WASHINGTON – A group of Democratic senators said Congress should reject the Trump administration’s immigration enforcement budget request for FY 2018 and cut the “existing funding levels” for Immigration and Customs Enforcement (ICE) and Customs and Border Protection (CBP).
“To minimize damage, we need to reduce funding for President Trump’s deportation force and provide no funds for his costly and unnecessary border wall. President Trump pledged to build a deportation force to indiscriminately deport the nation’s undocumented immigrants,” Sen. Kamala Harris (D-Calif.) said on a conference call last week held by America's Voice Education Fund.
“Kelly’s DHS has greatly expanded who is considered a priority for enforcement. In May, ICE reported that arrests of individuals with no criminal history was up by 156 percent compared to the same time last year. This has had an outsized impact on California, which is home to one in four of the nation’s immigrants,” she added.
Harris said Trump’s stricter approach to immigration enforcement has contributed to less crime reporting in some American cities such as Los Angeles and Houston.
“This is without question a public safety issue,” she said. “The administration wants taxpayers to support $2.8 billion in new DHS spending to carry out a misguided and harmful enforcement and border strategy while massive cuts are made to other domestic programs, including critical DHS grant programs that help keep our nation safe.”
Harris disagreed with the administration’s $1.5 billion request to pay for additional beds in immigration detention centers.
“We should reject this proposal and instead produce a budget that provides for our safety, our economy and, equally important, supports our values,” she said.
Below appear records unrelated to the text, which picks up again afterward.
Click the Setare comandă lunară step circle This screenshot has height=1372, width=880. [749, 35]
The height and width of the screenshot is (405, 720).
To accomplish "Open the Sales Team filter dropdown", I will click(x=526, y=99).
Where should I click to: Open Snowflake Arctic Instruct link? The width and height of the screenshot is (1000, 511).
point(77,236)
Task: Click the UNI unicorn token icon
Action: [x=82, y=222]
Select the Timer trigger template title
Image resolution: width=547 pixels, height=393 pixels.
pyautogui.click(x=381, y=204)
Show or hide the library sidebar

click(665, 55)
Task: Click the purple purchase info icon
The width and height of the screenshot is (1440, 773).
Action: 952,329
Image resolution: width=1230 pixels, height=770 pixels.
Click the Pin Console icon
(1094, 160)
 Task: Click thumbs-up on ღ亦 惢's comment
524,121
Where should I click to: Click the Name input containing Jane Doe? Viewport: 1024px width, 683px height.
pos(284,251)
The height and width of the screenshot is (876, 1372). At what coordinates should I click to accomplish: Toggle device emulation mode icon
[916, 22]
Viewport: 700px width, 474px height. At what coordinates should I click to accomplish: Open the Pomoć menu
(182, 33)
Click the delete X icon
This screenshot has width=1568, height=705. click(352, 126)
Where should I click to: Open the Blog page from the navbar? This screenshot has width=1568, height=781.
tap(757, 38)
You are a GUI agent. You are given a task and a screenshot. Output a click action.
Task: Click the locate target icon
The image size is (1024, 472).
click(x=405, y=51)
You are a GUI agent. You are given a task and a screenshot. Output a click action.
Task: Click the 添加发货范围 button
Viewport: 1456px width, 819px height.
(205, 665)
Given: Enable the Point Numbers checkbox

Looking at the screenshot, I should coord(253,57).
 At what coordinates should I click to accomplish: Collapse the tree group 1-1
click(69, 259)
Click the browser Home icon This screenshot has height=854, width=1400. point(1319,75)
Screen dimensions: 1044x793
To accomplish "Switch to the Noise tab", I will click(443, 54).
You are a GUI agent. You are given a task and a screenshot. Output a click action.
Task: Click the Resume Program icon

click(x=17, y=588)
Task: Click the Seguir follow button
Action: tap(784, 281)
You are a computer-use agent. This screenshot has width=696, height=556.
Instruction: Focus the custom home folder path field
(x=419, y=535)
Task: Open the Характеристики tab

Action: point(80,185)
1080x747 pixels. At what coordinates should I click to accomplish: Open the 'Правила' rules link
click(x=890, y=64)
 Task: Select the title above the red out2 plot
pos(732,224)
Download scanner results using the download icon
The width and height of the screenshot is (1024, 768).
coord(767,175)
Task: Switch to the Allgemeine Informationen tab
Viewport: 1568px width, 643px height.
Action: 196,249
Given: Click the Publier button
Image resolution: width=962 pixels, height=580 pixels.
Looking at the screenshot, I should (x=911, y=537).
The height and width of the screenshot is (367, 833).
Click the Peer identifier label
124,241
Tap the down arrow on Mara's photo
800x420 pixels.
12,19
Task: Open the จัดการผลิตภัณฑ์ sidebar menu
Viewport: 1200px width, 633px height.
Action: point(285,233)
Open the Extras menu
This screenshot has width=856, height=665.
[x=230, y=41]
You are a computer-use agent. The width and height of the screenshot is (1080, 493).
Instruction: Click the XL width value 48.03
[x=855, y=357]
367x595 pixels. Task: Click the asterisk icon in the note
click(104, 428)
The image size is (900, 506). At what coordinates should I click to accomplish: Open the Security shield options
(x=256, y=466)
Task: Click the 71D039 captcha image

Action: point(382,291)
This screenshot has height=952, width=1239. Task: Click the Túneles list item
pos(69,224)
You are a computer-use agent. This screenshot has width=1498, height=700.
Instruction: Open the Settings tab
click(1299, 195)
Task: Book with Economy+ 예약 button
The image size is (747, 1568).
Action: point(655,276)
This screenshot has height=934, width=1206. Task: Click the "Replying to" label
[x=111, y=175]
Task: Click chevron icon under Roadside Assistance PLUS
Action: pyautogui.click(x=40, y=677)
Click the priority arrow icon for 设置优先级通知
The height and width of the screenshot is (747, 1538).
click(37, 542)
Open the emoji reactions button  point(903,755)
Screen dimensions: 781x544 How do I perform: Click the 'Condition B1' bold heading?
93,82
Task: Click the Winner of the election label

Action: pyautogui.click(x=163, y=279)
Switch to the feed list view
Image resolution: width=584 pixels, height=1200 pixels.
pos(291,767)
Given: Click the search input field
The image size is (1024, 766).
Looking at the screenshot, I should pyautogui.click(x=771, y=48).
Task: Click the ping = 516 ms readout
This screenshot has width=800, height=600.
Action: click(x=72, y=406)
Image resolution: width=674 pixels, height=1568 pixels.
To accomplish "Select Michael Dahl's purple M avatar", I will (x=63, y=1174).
Sen. Robert Menendez (D-N.J.) argued that more detention beds, a border wall and additional ICE agents are a “waste” of taxpayer dollars.
“It's going to send immigrant communities further into the shadows. I think the American people need to know that by asking taxpayers to pay $362 million more to hire and train more ICE and CBP agents, the administration is not focused on removing violent criminals. Rather, it is going to fund the deportation of parents with criminal records and leave United States citizen children without a mom or dad,” he said.
Menendez said the Trump administration should not deport illegal immigrants who have not committed crimes once inside the United States.
“This isn't about going after convicted criminals, because these people haven't been convicted of any crime even with expanded definitions of what is a crime,” he said. “We’re going to fight this tooth and nail.”
He criticized Acting ICE Director Thomas Homan for a comment he made during a House Appropriations Homeland Security subcommittee hearing earlier this month.
“Most of the criminal aliens we find in the interior of the United States, they entered as a non-criminal,” Homan said. “If we wait for them to violate yet another law against a citizen of this country, then it’s too late. We shouldn’t wait for them to become a criminal.”
In response to Homan’s statement, Menendez said Homan “shamelessly said something that should be front-page news if only for its brazen inhumanity.”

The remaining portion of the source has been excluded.